A score of 0% means you reported no shoulder pain or functional difficulty at all. A score of 100% means every item was rated at the maximum. In practice, most people with shoulder problems land somewhere in between. Lower scores indicate milder impairment, and higher scores indicate greater limitation. That much is intuitive. The real value of the score shows up when you compare it over time.

Clinicians track whether your score improves after surgery or physical therapy. Research on patients who underwent shoulder arthroplasty found that a change of roughly 14 to 21 percentage points represents a “minimal clinically important difference,” meaning it reflects a change you would actually notice in your daily life rather than just statistical noise.6PMC (PubMed Central). Minimal Clinically Important Difference of Shoulder Outcome Measures and Diagnoses: A Systematic Review A drop from 65% to 50% after six weeks of physical therapy is real progress. A drop from 65% to 60% is likely within the margin of normal day-to-day variation.
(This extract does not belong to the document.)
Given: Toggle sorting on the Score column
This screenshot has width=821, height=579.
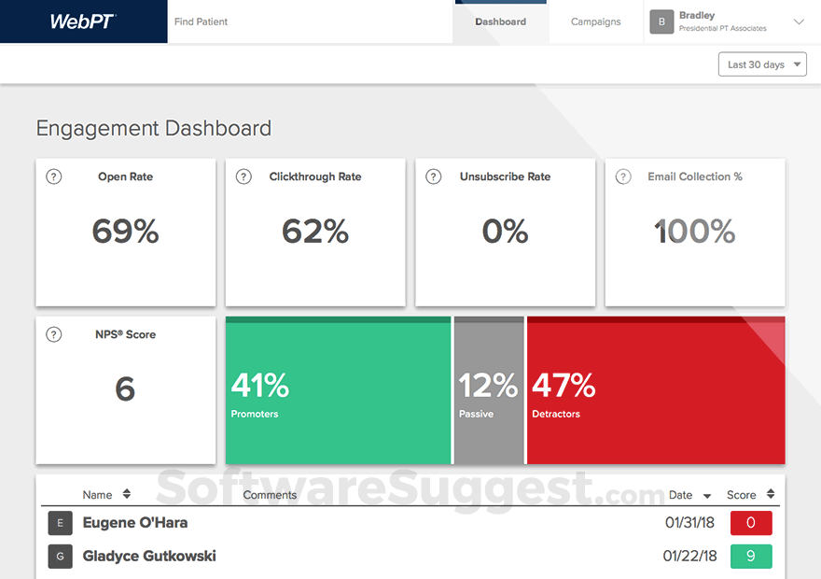Looking at the screenshot, I should click(753, 494).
The SPADI has strong test-retest reliability, with intraclass correlation coefficients at or above 0.89 across multiple patient populations, meaning that if your shoulder condition has not changed, retaking the form should produce a very similar score.7PubMed. Development of a shoulder pain and disability index That consistency is what makes it useful as a monitoring tool rather than a one-time snapshot.

Common Tips for Accurate Responses

The biggest mistake people make on the SPADI is rating how they feel right now in the waiting room instead of how the past week went overall. A shoulder that felt fine sitting in a chair might have been agonizing when you tried to reach a cabinet that morning. Think through actual situations from the past seven days before circling a number.
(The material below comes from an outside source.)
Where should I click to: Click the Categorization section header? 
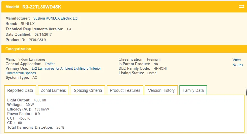point(18,49)
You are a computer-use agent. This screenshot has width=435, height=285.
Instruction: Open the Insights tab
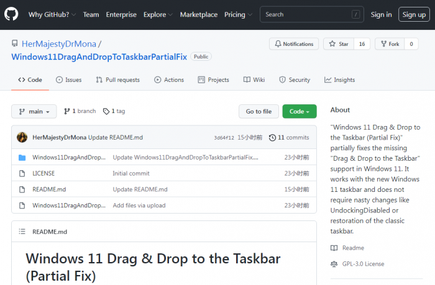339,80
Another common issue is leaving items blank without marking them as not applicable. A blank answer and a “not applicable” answer are handled differently during scoring. A blank can invalidate the form if your provider cannot tell whether you skipped it intentionally or by accident. If a question does not apply to you, write “N/A” clearly rather than leaving it empty.

Be honest about items you have been avoiding. If you stopped carrying grocery bags because your shoulder cannot handle the weight, rating that item as a zero because you did not actually attempt it defeats the purpose. Estimate the difficulty you would experience if you tried. The form is designed to capture your limitation, not just your behavior.

Clinical and Legal Uses

Physical therapists use SPADI scores to set treatment baselines and measure progress at regular intervals. Orthopedic surgeons rely on pre-operative and post-operative scores to evaluate whether a procedure improved function. Because the form is self-administered and takes only a few minutes, it fits easily into routine clinic visits without requiring special equipment or trained staff.1RehabMeasures Database. Shoulder Pain And Disability Index

In disability and workers’ compensation claims, SPADI scores serve as documented evidence of functional limitation. The Social Security Administration evaluates residual functional capacity based on all relevant evidence in the case record, including self-reported information about symptoms and medical source opinions about what a claimant can still do despite an impairment.8Social Security Administration. SSR 96-8p – Titles II and XVI: Assessing Residual Functional Capacity in Initial Claims A series of SPADI scores showing persistent high disability over several months provides the kind of longitudinal evidence that adjudicators look for when assessing whether an impairment meets the severity threshold.

Insurance adjusters also review these scores when evaluating shoulder injury claims. A single high score carries less weight than a pattern of high scores documented across multiple visits, which is one more reason to fill out the form carefully and consistently each time your provider hands it to you.